It is also noted that (i) the size and (ii) the shape of the outlet opening, including (iii) the spray angle α, as the vertical angle of the stream of droplets, corresponds directly to the distribution p(x,α) of the output from single nozzles at a vertical distance of 0.5 m from the boom. Therefore, the optimal size and shape of the nozzle outlet opening should depend on the spray angle α and reflect the optimal distribution $p\left(x,\alpha \right)$ of the single nozzle output at a vertical distance of 0.5 m from the boom. Hence, for the selected (i) output of a single nozzle and (ii) its spray angle α, the optimization being carried out on the expression (1) for the entire boom comes down to selecting a distribution $g_1\left(x,\alpha \right)$ of a single nozzle so that the distribution f (x,α) is a constant function within the range of 0.5 m from both ends of a 12 m field sprayer boom.

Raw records
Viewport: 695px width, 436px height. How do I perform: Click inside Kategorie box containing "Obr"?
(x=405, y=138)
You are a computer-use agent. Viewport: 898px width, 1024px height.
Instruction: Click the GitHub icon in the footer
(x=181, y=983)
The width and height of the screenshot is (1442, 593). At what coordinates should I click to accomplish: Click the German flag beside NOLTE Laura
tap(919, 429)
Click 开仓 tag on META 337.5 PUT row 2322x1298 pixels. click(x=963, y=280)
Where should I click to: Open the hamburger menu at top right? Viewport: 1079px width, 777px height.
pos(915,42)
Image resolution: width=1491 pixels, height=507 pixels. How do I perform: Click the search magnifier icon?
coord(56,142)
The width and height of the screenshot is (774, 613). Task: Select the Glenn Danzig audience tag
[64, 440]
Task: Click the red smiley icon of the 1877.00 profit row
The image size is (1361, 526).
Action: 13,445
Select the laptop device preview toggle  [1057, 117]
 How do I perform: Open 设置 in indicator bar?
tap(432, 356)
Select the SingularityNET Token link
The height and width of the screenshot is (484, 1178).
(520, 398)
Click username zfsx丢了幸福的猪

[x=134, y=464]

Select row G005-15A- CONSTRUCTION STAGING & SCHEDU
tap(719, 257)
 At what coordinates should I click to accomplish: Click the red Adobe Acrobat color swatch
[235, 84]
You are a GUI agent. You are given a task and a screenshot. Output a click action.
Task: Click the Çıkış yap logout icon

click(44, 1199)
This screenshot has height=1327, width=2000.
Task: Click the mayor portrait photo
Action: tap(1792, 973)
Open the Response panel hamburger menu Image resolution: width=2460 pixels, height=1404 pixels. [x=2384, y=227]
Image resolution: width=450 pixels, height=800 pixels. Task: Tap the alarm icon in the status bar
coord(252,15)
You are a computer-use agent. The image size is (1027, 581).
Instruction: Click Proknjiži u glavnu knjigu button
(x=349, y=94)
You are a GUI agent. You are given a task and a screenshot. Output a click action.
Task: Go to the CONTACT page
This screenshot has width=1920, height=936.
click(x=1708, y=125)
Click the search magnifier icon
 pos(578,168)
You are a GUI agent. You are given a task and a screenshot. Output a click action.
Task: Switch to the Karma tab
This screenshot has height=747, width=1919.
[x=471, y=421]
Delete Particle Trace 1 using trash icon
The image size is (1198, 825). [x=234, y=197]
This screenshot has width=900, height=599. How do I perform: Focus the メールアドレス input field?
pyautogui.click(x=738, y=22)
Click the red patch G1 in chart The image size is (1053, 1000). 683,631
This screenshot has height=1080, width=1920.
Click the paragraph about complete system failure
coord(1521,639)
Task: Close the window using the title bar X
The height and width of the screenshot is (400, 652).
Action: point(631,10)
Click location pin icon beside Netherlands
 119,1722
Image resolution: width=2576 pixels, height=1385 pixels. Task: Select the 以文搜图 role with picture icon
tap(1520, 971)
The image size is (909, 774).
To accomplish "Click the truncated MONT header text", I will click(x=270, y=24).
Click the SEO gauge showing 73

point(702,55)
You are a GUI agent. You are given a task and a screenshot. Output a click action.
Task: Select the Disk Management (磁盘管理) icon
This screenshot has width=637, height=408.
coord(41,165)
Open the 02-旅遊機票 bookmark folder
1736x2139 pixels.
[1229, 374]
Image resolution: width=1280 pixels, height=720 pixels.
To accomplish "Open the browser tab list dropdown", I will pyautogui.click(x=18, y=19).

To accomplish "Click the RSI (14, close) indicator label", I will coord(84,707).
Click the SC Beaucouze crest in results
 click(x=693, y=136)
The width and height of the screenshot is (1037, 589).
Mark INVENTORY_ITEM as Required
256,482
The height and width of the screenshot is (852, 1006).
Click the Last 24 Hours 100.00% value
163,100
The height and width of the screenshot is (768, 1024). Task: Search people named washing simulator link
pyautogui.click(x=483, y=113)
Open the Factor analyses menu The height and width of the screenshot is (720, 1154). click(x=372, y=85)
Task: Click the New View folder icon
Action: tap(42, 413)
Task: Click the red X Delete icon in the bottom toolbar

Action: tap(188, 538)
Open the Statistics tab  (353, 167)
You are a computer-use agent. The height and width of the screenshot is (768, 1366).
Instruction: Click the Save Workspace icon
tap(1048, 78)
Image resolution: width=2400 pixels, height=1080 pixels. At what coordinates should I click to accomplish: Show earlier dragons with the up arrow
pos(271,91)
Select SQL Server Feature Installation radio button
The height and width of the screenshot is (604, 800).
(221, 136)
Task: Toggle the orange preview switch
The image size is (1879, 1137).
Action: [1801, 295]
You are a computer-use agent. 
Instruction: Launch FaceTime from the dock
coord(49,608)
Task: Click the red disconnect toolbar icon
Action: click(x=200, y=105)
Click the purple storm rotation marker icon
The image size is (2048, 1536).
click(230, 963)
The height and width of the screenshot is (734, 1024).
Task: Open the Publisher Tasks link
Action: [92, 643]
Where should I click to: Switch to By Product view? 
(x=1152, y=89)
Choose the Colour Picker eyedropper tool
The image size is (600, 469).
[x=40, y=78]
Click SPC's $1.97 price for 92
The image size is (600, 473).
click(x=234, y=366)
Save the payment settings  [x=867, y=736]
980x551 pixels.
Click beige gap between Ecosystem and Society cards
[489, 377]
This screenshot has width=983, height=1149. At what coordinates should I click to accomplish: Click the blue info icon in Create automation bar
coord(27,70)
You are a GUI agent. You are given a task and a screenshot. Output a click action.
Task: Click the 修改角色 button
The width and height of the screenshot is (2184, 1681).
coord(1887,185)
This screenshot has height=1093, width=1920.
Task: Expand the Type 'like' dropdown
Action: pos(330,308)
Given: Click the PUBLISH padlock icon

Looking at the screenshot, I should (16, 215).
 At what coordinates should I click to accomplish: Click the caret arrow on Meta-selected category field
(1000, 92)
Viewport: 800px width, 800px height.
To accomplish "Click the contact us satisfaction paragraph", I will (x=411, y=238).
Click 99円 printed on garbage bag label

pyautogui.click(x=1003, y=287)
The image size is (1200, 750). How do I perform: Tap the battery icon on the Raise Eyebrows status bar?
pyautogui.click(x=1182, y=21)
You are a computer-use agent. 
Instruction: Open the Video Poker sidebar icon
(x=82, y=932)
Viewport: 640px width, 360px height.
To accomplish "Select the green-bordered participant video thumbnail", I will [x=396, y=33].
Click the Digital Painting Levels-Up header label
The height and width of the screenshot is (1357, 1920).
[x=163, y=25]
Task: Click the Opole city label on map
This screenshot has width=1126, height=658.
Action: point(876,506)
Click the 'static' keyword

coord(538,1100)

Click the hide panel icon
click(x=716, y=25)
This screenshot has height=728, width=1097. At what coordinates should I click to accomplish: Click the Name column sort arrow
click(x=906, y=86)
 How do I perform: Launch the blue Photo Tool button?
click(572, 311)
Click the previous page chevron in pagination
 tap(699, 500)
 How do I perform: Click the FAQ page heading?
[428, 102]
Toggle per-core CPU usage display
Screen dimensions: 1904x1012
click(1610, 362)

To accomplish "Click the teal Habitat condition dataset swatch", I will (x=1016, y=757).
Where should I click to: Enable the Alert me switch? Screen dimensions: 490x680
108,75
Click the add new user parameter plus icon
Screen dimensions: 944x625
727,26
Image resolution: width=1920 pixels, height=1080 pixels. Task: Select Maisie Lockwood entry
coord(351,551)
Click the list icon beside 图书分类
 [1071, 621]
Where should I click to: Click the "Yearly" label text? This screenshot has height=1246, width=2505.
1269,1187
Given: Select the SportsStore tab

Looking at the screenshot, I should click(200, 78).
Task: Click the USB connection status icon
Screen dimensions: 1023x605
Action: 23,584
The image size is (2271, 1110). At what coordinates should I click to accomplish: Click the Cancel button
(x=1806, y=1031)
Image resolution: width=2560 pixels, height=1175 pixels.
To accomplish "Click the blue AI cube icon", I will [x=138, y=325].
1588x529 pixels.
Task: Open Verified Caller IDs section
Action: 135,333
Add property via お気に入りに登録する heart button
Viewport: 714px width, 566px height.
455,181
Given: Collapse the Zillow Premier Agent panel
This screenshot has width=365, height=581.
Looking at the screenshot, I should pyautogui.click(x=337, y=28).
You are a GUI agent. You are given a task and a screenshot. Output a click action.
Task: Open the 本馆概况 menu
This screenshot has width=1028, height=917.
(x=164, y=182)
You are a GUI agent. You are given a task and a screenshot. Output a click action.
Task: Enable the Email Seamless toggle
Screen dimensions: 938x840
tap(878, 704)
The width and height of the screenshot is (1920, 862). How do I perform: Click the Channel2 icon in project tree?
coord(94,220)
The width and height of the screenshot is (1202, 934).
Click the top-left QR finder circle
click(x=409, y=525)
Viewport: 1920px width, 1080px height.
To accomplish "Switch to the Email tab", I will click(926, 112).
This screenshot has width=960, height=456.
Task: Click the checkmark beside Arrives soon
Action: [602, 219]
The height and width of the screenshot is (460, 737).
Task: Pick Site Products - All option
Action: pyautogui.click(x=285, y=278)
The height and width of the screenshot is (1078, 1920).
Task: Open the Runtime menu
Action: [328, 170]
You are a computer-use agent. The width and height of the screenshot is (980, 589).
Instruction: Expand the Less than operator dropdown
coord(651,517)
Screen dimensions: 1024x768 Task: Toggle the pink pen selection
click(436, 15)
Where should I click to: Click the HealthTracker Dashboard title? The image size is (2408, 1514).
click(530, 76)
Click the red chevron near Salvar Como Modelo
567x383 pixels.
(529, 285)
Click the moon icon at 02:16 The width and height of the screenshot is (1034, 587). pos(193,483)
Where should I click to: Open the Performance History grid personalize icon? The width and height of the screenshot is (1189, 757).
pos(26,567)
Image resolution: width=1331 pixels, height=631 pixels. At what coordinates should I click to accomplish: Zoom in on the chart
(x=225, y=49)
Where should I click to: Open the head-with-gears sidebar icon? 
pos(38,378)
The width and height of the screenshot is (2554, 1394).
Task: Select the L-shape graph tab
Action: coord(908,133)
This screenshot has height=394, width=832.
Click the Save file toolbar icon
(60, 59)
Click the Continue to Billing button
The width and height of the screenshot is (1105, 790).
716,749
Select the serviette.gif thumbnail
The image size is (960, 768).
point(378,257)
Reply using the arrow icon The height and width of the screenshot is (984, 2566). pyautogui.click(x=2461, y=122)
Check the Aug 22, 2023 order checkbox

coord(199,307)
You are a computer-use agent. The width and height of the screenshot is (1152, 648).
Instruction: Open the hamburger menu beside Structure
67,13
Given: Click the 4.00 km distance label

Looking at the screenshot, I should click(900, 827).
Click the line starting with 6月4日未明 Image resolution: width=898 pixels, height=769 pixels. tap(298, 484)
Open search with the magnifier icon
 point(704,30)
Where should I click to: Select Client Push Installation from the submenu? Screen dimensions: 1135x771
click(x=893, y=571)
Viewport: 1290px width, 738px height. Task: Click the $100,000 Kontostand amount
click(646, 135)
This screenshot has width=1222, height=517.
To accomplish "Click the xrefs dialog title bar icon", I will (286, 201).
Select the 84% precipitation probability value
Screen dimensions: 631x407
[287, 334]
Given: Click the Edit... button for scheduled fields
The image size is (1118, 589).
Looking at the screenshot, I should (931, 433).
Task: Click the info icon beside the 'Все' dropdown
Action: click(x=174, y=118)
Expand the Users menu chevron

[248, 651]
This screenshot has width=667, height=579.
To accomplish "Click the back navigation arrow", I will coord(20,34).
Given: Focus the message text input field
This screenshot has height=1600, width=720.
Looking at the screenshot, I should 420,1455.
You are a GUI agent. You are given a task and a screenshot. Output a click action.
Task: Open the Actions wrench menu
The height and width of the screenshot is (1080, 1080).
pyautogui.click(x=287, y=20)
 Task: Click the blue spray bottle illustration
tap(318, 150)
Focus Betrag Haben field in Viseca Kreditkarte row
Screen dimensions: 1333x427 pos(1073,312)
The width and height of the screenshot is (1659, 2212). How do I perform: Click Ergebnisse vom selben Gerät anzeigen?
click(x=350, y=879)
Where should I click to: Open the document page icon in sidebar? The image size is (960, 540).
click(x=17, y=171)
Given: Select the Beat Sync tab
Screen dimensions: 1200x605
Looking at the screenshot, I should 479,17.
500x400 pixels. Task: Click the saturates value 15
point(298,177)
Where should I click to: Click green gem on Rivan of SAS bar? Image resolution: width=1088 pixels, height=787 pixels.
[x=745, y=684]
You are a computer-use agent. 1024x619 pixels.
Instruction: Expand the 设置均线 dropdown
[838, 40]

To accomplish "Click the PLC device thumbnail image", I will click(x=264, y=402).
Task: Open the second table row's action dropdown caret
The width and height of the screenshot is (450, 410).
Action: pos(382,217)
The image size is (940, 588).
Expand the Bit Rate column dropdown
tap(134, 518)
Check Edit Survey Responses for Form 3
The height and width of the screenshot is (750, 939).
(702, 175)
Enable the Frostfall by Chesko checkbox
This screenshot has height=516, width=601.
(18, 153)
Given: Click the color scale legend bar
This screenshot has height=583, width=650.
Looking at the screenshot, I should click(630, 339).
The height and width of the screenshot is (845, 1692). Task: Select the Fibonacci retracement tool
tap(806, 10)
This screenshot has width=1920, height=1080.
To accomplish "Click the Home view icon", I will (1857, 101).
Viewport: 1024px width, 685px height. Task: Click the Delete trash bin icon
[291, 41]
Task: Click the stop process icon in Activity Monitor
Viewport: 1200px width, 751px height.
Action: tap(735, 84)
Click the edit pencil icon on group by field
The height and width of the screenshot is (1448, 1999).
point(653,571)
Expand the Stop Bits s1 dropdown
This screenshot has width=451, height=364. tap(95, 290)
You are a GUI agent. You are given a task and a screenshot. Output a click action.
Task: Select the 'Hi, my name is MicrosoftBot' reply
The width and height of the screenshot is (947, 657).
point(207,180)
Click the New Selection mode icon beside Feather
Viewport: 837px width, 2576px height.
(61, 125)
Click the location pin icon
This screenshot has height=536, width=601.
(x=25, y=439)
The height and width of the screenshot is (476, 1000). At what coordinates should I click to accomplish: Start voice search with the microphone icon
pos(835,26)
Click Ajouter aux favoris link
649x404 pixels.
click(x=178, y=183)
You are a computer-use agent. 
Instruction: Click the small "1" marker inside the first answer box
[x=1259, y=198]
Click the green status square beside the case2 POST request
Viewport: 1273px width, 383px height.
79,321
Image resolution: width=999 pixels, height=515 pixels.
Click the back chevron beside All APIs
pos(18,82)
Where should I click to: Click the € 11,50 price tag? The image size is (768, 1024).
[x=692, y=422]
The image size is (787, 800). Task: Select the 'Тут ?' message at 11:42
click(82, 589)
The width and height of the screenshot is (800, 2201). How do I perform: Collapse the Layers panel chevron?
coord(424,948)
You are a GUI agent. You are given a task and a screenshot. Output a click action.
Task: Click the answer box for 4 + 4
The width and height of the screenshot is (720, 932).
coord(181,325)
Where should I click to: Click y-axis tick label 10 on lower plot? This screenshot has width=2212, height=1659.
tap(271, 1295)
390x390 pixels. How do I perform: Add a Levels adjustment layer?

— STATED PROBLEM 1 —
Render this sentence from the sprayer nozzle passage in Spanish: "It is also noted that (i) the size and (ii) the shape of the outlet opening, including (iii) the spray angle α, as the vertical angle of the stream of droplets, corresponds directly to the distribution p(x,α) of the output from single nozzles at a vertical distance of 0.5 m from the boom."
— STATED PROBLEM 2 —
Extract each line of the listing that includes the word "caret".

— REPLY 1 —
También se observa que (i) el tamaño y (ii) la forma de la abertura de salida, incluido (iii) el ángulo de pulverización α, entendido como el ángulo vertical del chorro de gotas, corresponden directamente a la distribución p(x,α) del caudal de las boquillas individuales a una distancia vertical de 0,5 m de la barra.

— REPLY 2 —
 At what coordinates should I click to accomplish: Click the caret arrow on Meta-selected category field
Task: Open the second table row's action dropdown caret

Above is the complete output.